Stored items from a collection
•••

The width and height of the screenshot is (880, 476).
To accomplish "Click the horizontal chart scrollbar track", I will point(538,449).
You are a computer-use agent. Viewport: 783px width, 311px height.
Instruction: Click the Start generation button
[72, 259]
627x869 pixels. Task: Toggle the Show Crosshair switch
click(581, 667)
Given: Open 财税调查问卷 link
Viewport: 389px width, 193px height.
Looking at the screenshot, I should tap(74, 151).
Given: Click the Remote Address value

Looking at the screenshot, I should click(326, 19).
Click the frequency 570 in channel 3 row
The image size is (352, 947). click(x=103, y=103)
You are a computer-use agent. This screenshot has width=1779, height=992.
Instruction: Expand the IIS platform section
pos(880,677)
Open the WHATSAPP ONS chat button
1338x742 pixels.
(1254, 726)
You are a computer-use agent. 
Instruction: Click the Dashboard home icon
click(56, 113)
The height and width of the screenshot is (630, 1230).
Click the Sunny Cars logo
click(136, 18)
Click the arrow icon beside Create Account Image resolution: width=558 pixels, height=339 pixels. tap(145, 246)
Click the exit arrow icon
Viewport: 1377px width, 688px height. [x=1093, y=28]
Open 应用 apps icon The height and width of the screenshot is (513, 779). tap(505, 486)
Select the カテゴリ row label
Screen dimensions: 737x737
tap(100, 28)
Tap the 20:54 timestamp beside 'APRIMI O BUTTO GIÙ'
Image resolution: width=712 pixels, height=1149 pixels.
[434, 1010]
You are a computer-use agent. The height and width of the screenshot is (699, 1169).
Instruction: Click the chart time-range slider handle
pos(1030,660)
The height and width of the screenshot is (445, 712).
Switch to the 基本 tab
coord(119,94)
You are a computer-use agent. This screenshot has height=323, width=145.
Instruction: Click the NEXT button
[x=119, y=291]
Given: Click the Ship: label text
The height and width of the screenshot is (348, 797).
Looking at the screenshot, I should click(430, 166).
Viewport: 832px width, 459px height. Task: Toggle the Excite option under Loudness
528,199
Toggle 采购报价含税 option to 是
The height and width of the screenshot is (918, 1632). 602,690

•••

Repeat every line of the data, exactly and in full.

The width and height of the screenshot is (880, 476).
To accomplish "Click the horizontal chart scrollbar track", I will point(538,449).
You are a computer-use agent. Viewport: 783px width, 311px height.
Instruction: Click the Start generation button
[72, 259]
627x869 pixels. Task: Toggle the Show Crosshair switch
click(581, 667)
Given: Open 财税调查问卷 link
Viewport: 389px width, 193px height.
Looking at the screenshot, I should tap(74, 151).
Given: Click the Remote Address value

Looking at the screenshot, I should click(326, 19).
Click the frequency 570 in channel 3 row
The image size is (352, 947). click(x=103, y=103)
You are a computer-use agent. This screenshot has width=1779, height=992.
Instruction: Expand the IIS platform section
pos(880,677)
Open the WHATSAPP ONS chat button
1338x742 pixels.
(1254, 726)
You are a computer-use agent. 
Instruction: Click the Dashboard home icon
click(56, 113)
The height and width of the screenshot is (630, 1230).
Click the Sunny Cars logo
click(136, 18)
Click the arrow icon beside Create Account Image resolution: width=558 pixels, height=339 pixels. tap(145, 246)
Click the exit arrow icon
Viewport: 1377px width, 688px height. [x=1093, y=28]
Open 应用 apps icon The height and width of the screenshot is (513, 779). tap(505, 486)
Select the カテゴリ row label
Screen dimensions: 737x737
tap(100, 28)
Tap the 20:54 timestamp beside 'APRIMI O BUTTO GIÙ'
Image resolution: width=712 pixels, height=1149 pixels.
[434, 1010]
You are a computer-use agent. The height and width of the screenshot is (699, 1169).
Instruction: Click the chart time-range slider handle
pos(1030,660)
The height and width of the screenshot is (445, 712).
Switch to the 基本 tab
coord(119,94)
You are a computer-use agent. This screenshot has height=323, width=145.
Instruction: Click the NEXT button
[x=119, y=291]
Given: Click the Ship: label text
The height and width of the screenshot is (348, 797).
Looking at the screenshot, I should click(430, 166).
Viewport: 832px width, 459px height. Task: Toggle the Excite option under Loudness
528,199
Toggle 采购报价含税 option to 是
The height and width of the screenshot is (918, 1632). 602,690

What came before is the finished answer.